## Stored data entries
Content starts

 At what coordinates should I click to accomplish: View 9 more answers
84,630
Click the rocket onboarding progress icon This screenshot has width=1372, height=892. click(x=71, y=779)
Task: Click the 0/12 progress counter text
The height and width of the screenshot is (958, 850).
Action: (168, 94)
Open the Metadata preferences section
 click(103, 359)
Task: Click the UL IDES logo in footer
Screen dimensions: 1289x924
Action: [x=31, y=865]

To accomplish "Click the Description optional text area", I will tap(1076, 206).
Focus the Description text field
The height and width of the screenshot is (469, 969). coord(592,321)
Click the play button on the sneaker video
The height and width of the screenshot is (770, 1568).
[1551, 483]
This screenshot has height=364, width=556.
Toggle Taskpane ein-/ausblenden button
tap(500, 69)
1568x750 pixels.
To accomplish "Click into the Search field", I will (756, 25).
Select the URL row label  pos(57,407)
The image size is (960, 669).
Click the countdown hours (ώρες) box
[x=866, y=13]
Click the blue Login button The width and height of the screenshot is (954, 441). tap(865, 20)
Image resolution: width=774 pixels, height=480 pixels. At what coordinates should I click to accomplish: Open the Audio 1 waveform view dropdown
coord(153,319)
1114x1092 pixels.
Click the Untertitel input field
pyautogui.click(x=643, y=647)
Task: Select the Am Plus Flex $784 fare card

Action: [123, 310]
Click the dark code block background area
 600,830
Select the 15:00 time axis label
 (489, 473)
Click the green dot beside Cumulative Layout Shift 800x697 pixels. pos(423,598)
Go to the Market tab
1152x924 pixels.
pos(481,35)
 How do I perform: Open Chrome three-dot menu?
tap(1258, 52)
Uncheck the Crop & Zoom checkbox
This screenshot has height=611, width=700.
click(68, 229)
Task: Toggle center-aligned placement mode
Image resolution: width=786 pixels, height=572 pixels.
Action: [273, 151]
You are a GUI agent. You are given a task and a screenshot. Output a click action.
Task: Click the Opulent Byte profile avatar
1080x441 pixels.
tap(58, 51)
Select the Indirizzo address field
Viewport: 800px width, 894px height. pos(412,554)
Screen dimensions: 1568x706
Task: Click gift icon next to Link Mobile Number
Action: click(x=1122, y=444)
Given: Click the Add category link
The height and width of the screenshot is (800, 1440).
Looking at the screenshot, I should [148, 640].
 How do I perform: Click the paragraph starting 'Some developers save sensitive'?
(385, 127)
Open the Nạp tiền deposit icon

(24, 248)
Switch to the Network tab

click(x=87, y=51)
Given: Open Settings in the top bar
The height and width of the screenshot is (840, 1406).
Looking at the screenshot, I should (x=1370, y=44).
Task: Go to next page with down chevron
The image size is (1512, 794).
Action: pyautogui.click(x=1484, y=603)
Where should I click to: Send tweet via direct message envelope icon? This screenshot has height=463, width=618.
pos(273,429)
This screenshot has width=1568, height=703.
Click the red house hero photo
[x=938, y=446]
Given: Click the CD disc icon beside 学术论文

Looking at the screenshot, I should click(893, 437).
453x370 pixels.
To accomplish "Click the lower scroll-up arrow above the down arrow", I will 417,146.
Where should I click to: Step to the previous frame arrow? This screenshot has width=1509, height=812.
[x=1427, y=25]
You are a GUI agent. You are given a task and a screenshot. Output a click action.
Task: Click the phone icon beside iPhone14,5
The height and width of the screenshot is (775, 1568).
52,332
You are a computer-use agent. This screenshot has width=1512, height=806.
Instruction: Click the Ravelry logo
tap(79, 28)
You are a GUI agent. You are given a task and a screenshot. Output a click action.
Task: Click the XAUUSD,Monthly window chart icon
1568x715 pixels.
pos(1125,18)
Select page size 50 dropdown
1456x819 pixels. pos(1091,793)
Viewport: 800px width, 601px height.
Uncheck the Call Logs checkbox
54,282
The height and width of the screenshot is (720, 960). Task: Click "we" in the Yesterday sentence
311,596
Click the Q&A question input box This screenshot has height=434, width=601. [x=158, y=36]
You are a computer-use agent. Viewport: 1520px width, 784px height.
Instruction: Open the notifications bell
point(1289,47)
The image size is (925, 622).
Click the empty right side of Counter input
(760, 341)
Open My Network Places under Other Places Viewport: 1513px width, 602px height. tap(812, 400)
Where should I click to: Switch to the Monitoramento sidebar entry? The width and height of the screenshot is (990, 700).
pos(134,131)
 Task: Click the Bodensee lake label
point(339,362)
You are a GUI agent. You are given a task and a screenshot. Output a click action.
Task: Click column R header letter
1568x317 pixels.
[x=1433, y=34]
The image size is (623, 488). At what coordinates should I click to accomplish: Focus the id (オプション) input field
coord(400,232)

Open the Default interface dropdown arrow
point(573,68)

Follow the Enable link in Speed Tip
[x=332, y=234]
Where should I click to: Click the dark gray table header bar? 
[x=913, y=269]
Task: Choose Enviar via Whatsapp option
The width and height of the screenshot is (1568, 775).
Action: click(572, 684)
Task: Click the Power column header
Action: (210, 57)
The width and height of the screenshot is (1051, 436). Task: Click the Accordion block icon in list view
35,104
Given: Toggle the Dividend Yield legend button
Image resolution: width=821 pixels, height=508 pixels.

Content ends

## To do
Every record, start to finish: reproduce it word for word.

## Answer section
 At what coordinates should I click to accomplish: View 9 more answers
84,630
Click the rocket onboarding progress icon This screenshot has width=1372, height=892. click(x=71, y=779)
Task: Click the 0/12 progress counter text
The height and width of the screenshot is (958, 850).
Action: (168, 94)
Open the Metadata preferences section
 click(103, 359)
Task: Click the UL IDES logo in footer
Screen dimensions: 1289x924
Action: [x=31, y=865]

To accomplish "Click the Description optional text area", I will tap(1076, 206).
Focus the Description text field
The height and width of the screenshot is (469, 969). coord(592,321)
Click the play button on the sneaker video
The height and width of the screenshot is (770, 1568).
[1551, 483]
This screenshot has height=364, width=556.
Toggle Taskpane ein-/ausblenden button
tap(500, 69)
1568x750 pixels.
To accomplish "Click into the Search field", I will (756, 25).
Select the URL row label  pos(57,407)
The image size is (960, 669).
Click the countdown hours (ώρες) box
[x=866, y=13]
Click the blue Login button The width and height of the screenshot is (954, 441). tap(865, 20)
Image resolution: width=774 pixels, height=480 pixels. At what coordinates should I click to accomplish: Open the Audio 1 waveform view dropdown
coord(153,319)
1114x1092 pixels.
Click the Untertitel input field
pyautogui.click(x=643, y=647)
Task: Select the Am Plus Flex $784 fare card

Action: [123, 310]
Click the dark code block background area
 600,830
Select the 15:00 time axis label
 (489, 473)
Click the green dot beside Cumulative Layout Shift 800x697 pixels. pos(423,598)
Go to the Market tab
1152x924 pixels.
pos(481,35)
 How do I perform: Open Chrome three-dot menu?
tap(1258, 52)
Uncheck the Crop & Zoom checkbox
This screenshot has height=611, width=700.
click(68, 229)
Task: Toggle center-aligned placement mode
Image resolution: width=786 pixels, height=572 pixels.
Action: [273, 151]
You are a GUI agent. You are given a task and a screenshot. Output a click action.
Task: Click the Opulent Byte profile avatar
1080x441 pixels.
tap(58, 51)
Select the Indirizzo address field
Viewport: 800px width, 894px height. pos(412,554)
Screen dimensions: 1568x706
Task: Click gift icon next to Link Mobile Number
Action: click(x=1122, y=444)
Given: Click the Add category link
The height and width of the screenshot is (800, 1440).
Looking at the screenshot, I should [148, 640].
 How do I perform: Click the paragraph starting 'Some developers save sensitive'?
(385, 127)
Open the Nạp tiền deposit icon

(24, 248)
Switch to the Network tab

click(x=87, y=51)
Given: Open Settings in the top bar
The height and width of the screenshot is (840, 1406).
Looking at the screenshot, I should (x=1370, y=44).
Task: Go to next page with down chevron
The image size is (1512, 794).
Action: pyautogui.click(x=1484, y=603)
Where should I click to: Send tweet via direct message envelope icon? This screenshot has height=463, width=618.
pos(273,429)
This screenshot has width=1568, height=703.
Click the red house hero photo
[x=938, y=446]
Given: Click the CD disc icon beside 学术论文

Looking at the screenshot, I should click(893, 437).
453x370 pixels.
To accomplish "Click the lower scroll-up arrow above the down arrow", I will 417,146.
Where should I click to: Step to the previous frame arrow? This screenshot has width=1509, height=812.
[x=1427, y=25]
You are a GUI agent. You are given a task and a screenshot. Output a click action.
Task: Click the phone icon beside iPhone14,5
The height and width of the screenshot is (775, 1568).
52,332
You are a computer-use agent. This screenshot has width=1512, height=806.
Instruction: Click the Ravelry logo
tap(79, 28)
You are a GUI agent. You are given a task and a screenshot. Output a click action.
Task: Click the XAUUSD,Monthly window chart icon
1568x715 pixels.
pos(1125,18)
Select page size 50 dropdown
1456x819 pixels. pos(1091,793)
Viewport: 800px width, 601px height.
Uncheck the Call Logs checkbox
54,282
The height and width of the screenshot is (720, 960). Task: Click "we" in the Yesterday sentence
311,596
Click the Q&A question input box This screenshot has height=434, width=601. [x=158, y=36]
You are a computer-use agent. Viewport: 1520px width, 784px height.
Instruction: Open the notifications bell
point(1289,47)
The image size is (925, 622).
Click the empty right side of Counter input
(760, 341)
Open My Network Places under Other Places Viewport: 1513px width, 602px height. tap(812, 400)
Where should I click to: Switch to the Monitoramento sidebar entry? The width and height of the screenshot is (990, 700).
pos(134,131)
 Task: Click the Bodensee lake label
point(339,362)
You are a GUI agent. You are given a task and a screenshot. Output a click action.
Task: Click column R header letter
1568x317 pixels.
[x=1433, y=34]
The image size is (623, 488). At what coordinates should I click to accomplish: Focus the id (オプション) input field
coord(400,232)

Open the Default interface dropdown arrow
point(573,68)

Follow the Enable link in Speed Tip
[x=332, y=234]
Where should I click to: Click the dark gray table header bar? 
[x=913, y=269]
Task: Choose Enviar via Whatsapp option
The width and height of the screenshot is (1568, 775).
Action: click(572, 684)
Task: Click the Power column header
Action: (210, 57)
The width and height of the screenshot is (1051, 436). Task: Click the Accordion block icon in list view
35,104
Given: Toggle the Dividend Yield legend button
Image resolution: width=821 pixels, height=508 pixels.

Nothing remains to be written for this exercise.